Question

Determine the equation in standard form of the ellipse centered at the origin that satisfies the given conditions. Minor axis of length $$6 ;$$ major axis of length $$14 ;$$ major axis horizontal

Answer

**step1** Understanding the properties of an ellipse

The problem asks for the equation of an ellipse in standard form. An ellipse is a shape defined by two axes: a major axis and a minor axis. The major axis is the longer one, and the minor axis is the shorter one. We are given that this ellipse is centered at the origin, which means its center point is (0,0) on a coordinate plane.

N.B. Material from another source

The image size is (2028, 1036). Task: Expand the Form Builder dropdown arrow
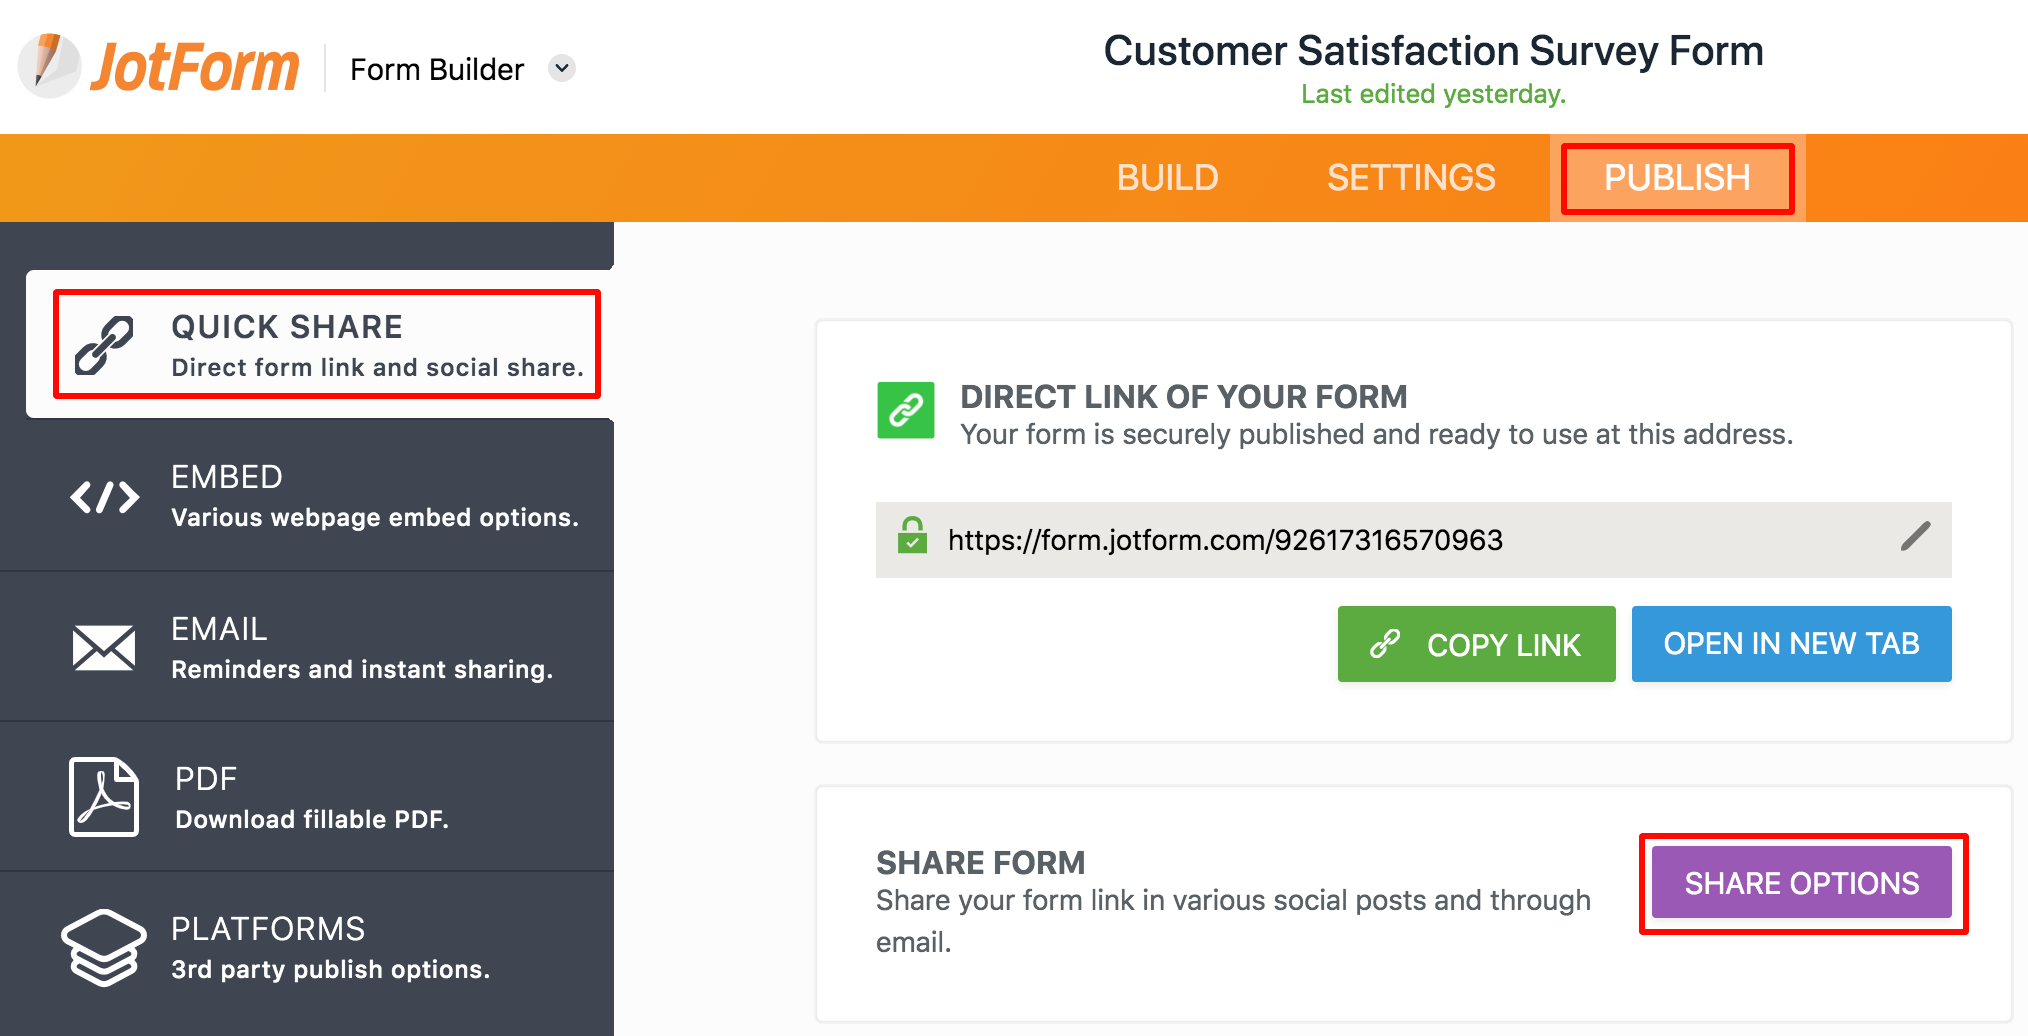tap(562, 68)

**step2** Determining the lengths of the semi-major and semi-minor axes

The problem states that the major axis has a length of 14. Half the length of the major axis is called the semi-major axis, which is denoted by 'a'. To find 'a', we divide the major axis length by 2: $$a = 14 \div 2 = 7$$.

The problem states that the minor axis has a length of 6. Half the length of the minor axis is called the semi-minor axis, which is denoted by 'b'. To find 'b', we divide the minor axis length by 2: $$b = 6 \div 2 = 3$$.

**step3** Identifying the correct standard form equation based on orientation

For an ellipse centered at the origin, there are two standard forms of the equation depending on the orientation of the major axis.
If the major axis is horizontal, the standard form is: $$\frac{x^2}{a^2} + \frac{y^2}{b^2} = 1$$
If the major axis is vertical, the standard form is: $$\frac{x^2}{b^2} + \frac{y^2}{a^2} = 1$$
The problem specifies that the major axis is horizontal. Therefore, we will use the equation form: $$\frac{x^2}{a^2} + \frac{y^2}{b^2} = 1$$.

**step4** Calculating the squares of the semi-axes and substituting into the equation

We have found the value of 'a' to be 7 and 'b' to be 3. Now, we need to calculate the squares of these values, which are $$a^2$$ and $$b^2$$.

$$a^2 = 7 \times 7 = 49$$

$$b^2 = 3 \times 3 = 9$$

Finally, we substitute these calculated values of $$a^2$$ and $$b^2$$ into the standard form equation for a horizontal major axis: $$\frac{x^2}{a^2} + \frac{y^2}{b^2} = 1$$.

This gives us the equation of the ellipse: $$\frac{x^2}{49} + \frac{y^2}{9} = 1$$.